Early Enforcement Actions
The Commission has moved faster under the DMA than it traditionally did under competition law. In April 2025, it found both Apple and Meta in breach of the regulation.11European Commission. Commission Finds Apple and Meta in Breach of the Digital Markets Act
Apple’s violation centered on its anti-steering rules. The DMA requires gatekeepers to let app developers communicate freely with users about offers available outside the app store and link them to external purchase options. The Commission found that Apple’s terms — including fees on purchases made within seven days of a user clicking an external link, limits on the number and type of links allowed, and mandatory warning screens before every link-out — collectively undermined this right. Apple was fined €500 million and given 60 days to present a compliant plan.
Meta’s case involved its “pay or consent” model, under which European users had to either pay a monthly subscription or agree to let Meta combine their personal data across Facebook, Instagram, and third-party sources for ad targeting.
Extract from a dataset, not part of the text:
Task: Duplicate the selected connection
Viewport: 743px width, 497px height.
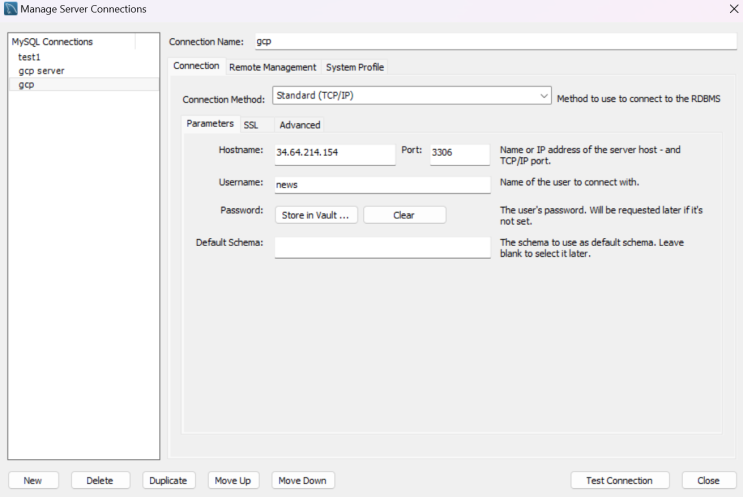Action: [168, 480]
The Commission concluded this did not represent the kind of genuine, freely given consent the DMA requires.
A separate proceeding against Google over self-preferencing in search results is also underway, with a substantial penalty expected in 2026. The Commission has also begun examining whether Google must give rival AI assistants the same level of access to Android that it gives its own.
How to Report a Violation
The Commission operates a dedicated whistleblower tool that accepts anonymous or attributed reports of gatekeeper misconduct. Reports are encrypted both in transit and at rest, and the tool accepts submissions in all 24 official EU languages.12European Commission. Whistleblower Tool The scope covers any potential violation of the DMA’s core obligations, and the Commission accepts internal documents, data, email exchanges, and contextual information about past, present, or anticipated conduct. Anyone — employees, business partners, competitors, or members of the public — can use the tool.
DMA vs. the Digital Services Act
The DMA is often confused with the Digital Services Act (DSA), partly because the EU adopted them as a package around the same time. They are separate laws with different targets. The DMA regulates competitive behavior by dominant platforms — how gatekeepers treat rival businesses and whether they abuse their position. The DSA focuses on content and user safety: illegal content removal, transparency around algorithmic recommendations, bans on targeted advertising to minors, and restrictions on using sensitive personal data for ad profiling.13European Parliament. EU Digital Markets Act and Digital Services Act Explained
Enforcement also differs. The DMA is enforced exclusively by the European Commission. The DSA, while overseen at the EU level for the very largest platforms, relies heavily on national Digital Services Coordinators in each member state for platforms below that threshold. A company like Meta could face a DMA investigation over data combination practices and a separate DSA investigation over how it handles illegal content — two different proceedings under two different laws, potentially run by different authorities.